---- Source data
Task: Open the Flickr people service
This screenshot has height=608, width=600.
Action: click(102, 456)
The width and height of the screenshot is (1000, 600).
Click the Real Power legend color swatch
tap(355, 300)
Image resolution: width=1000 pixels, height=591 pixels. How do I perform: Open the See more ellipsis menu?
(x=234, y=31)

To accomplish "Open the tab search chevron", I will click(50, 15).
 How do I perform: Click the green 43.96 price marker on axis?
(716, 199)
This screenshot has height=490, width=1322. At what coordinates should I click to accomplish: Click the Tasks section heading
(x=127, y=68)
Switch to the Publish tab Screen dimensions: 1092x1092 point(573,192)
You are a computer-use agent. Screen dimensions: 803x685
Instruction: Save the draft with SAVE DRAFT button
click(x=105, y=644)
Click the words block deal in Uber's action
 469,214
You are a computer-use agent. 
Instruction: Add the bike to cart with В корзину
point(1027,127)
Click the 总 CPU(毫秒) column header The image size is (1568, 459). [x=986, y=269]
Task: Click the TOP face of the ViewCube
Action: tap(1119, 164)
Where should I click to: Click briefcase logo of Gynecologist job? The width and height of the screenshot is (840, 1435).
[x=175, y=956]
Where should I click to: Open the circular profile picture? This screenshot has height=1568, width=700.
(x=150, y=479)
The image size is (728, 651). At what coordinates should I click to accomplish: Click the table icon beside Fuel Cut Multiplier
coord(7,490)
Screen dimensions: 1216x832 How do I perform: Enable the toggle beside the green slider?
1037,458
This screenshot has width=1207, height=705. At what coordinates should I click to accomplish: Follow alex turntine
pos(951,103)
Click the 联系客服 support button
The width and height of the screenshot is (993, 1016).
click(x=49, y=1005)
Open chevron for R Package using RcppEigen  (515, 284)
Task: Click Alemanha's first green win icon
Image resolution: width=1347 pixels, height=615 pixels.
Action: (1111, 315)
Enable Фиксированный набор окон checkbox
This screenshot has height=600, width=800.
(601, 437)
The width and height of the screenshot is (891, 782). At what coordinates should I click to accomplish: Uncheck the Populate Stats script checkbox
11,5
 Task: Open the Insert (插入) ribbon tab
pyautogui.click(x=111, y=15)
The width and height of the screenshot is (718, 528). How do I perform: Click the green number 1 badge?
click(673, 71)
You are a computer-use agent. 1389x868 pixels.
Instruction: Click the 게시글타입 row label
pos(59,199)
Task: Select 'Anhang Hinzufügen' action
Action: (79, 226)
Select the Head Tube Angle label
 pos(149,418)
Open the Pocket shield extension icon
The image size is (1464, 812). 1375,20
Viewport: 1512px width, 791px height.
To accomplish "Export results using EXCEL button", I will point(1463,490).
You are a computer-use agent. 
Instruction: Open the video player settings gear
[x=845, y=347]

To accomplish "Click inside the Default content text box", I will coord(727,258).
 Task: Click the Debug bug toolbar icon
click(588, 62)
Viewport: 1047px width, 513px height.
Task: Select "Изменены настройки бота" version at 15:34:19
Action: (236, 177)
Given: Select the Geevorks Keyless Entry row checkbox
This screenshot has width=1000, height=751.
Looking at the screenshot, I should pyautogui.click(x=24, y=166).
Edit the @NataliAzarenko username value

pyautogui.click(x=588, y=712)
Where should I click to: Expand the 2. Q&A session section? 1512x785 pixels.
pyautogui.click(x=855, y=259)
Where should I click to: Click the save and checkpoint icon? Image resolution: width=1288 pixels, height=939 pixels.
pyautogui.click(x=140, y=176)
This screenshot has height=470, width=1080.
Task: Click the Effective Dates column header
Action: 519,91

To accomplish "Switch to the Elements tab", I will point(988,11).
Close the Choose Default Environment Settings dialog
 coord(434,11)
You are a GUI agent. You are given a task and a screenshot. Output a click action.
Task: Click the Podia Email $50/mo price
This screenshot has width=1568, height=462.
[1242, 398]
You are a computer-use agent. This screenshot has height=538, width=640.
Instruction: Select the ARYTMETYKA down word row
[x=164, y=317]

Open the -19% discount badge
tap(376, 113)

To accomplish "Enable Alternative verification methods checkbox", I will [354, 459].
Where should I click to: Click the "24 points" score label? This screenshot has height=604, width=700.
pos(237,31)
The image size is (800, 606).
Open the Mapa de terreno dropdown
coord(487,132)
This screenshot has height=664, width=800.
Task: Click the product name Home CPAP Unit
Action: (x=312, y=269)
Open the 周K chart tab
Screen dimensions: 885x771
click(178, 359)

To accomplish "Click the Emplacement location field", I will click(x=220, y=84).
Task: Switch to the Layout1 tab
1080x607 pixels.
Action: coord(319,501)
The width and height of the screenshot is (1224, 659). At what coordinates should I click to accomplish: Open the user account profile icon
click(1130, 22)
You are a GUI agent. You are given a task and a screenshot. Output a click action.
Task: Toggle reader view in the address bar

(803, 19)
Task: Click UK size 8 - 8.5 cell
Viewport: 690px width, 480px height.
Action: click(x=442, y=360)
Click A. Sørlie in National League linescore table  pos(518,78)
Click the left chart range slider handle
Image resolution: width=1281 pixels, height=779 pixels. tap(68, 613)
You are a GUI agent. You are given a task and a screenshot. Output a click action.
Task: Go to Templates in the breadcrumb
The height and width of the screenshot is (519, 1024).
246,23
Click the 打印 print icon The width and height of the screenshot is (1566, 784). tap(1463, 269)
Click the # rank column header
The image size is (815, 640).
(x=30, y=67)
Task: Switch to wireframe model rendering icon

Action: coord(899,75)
--------
What must be returned is only the number of lines in the records that hold the word "using".

2